2. Assist the patient in improving role performance
This can be done through identification of functional decrements, so that they may be resolved or worked around. Health care professionals use this information to triage patients into proper treatment programs and to measure treatment progress.
3. Determine the presence (and, if present, the degree) of disability
This is so that a bureaucratic or juridical entity can assign, apportion, or deny financial and medical disability benefits
Type of Tests
The basic approach taken by the Functional Capacity Evaluation (FCE) test is to ensure that the employee is able to do his job safely and effectively. A more labour-intensive work environment is the kind of setting the FCE is typically used. Examples include factory floor or industrial settings. Therefore, they generally cover two components of functional capacity –
- Strength and flexibility, and
- The range-of-motion of the main joints in the body that is predictive of impaired function to perform daily activities.
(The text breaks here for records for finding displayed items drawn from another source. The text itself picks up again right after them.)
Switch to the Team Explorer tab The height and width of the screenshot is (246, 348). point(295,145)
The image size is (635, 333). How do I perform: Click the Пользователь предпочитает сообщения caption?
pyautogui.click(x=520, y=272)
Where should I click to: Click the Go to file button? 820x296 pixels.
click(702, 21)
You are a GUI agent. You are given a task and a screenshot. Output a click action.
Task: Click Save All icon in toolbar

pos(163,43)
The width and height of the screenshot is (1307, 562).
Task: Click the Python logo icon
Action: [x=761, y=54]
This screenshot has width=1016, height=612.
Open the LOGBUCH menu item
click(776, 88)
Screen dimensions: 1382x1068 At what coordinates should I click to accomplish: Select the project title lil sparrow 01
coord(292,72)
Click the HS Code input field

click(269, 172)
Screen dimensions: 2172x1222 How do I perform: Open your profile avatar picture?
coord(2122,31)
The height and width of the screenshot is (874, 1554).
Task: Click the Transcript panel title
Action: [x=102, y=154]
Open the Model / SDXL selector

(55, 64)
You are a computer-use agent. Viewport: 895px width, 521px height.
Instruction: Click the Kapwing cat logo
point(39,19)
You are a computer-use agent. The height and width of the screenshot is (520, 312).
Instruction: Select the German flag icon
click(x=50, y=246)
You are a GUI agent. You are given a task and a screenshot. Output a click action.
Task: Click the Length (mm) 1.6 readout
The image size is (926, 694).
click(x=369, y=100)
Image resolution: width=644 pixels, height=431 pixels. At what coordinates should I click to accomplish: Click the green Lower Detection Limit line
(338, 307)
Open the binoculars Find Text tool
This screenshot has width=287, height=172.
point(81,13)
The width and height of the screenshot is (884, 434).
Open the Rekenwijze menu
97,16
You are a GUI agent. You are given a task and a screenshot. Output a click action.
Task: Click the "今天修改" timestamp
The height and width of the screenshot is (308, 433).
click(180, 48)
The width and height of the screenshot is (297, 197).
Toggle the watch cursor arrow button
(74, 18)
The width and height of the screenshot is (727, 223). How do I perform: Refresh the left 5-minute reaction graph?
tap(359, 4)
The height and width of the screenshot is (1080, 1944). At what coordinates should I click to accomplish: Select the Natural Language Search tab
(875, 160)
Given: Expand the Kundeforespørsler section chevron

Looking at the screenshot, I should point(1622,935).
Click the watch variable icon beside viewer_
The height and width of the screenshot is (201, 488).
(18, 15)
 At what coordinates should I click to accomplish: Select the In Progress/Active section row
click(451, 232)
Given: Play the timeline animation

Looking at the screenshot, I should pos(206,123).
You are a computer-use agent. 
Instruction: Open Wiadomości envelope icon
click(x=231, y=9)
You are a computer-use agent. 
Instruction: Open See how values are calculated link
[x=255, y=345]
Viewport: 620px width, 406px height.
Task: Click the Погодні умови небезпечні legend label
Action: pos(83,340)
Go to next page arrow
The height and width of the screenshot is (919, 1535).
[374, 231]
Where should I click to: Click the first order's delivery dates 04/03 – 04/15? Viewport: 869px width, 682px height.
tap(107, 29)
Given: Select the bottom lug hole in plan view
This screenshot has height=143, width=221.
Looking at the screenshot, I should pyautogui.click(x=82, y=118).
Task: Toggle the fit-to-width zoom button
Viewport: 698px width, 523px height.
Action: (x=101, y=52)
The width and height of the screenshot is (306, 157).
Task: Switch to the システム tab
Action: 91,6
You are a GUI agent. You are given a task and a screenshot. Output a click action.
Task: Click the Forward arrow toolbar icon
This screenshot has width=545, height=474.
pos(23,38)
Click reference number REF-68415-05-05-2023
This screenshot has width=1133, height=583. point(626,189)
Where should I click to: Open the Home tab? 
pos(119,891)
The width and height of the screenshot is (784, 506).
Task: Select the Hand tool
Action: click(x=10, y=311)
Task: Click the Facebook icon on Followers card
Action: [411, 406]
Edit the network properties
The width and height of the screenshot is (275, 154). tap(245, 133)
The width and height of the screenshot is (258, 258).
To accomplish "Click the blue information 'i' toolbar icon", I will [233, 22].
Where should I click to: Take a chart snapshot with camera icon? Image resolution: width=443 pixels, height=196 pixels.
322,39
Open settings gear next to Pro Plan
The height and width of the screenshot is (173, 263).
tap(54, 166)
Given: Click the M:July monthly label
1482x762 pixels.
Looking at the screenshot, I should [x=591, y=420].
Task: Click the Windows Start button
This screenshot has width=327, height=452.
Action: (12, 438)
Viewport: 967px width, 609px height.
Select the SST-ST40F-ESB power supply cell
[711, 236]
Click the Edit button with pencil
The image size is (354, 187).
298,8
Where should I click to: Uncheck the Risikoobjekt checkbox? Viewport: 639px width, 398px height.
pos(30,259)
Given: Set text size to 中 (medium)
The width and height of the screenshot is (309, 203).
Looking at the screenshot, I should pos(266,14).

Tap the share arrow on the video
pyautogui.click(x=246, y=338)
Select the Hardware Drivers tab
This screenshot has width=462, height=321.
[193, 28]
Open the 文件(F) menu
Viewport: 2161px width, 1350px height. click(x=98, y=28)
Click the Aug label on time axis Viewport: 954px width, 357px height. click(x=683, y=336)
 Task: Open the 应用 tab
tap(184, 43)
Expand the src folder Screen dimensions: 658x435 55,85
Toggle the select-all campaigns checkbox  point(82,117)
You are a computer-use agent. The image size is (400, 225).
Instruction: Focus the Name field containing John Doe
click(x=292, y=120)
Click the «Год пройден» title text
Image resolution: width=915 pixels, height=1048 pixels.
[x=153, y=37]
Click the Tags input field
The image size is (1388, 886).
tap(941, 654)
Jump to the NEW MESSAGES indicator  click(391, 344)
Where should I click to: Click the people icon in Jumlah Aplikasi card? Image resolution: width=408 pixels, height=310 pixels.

With these two components in mind, the FCE test is designed to match the actual job function of the employee. For example, if the job involves a lot of lifting of items from a specific height to another, the FCE will simulate that specific situation and measure the programme candidate’s ability to do the job well repetitively.
Generally, a standard FCE will cover a gamut of movements and activities found in most job settings. However, if there is an activity unique to your industry, FCE programmes can be customised.
Conversely, FCEs can also be used creatively. Some employers have re-designed job details in advance of functional capacity limits. Not only in a preventive manner but to maximise throughput. For example, knowing the level of strength the average staff can sustain for a certain number of repetitions is vital. In order to match this number of repetitions between lots, job or lot sizes can then be re-designed. This will give the employee a short micro-instance of a break.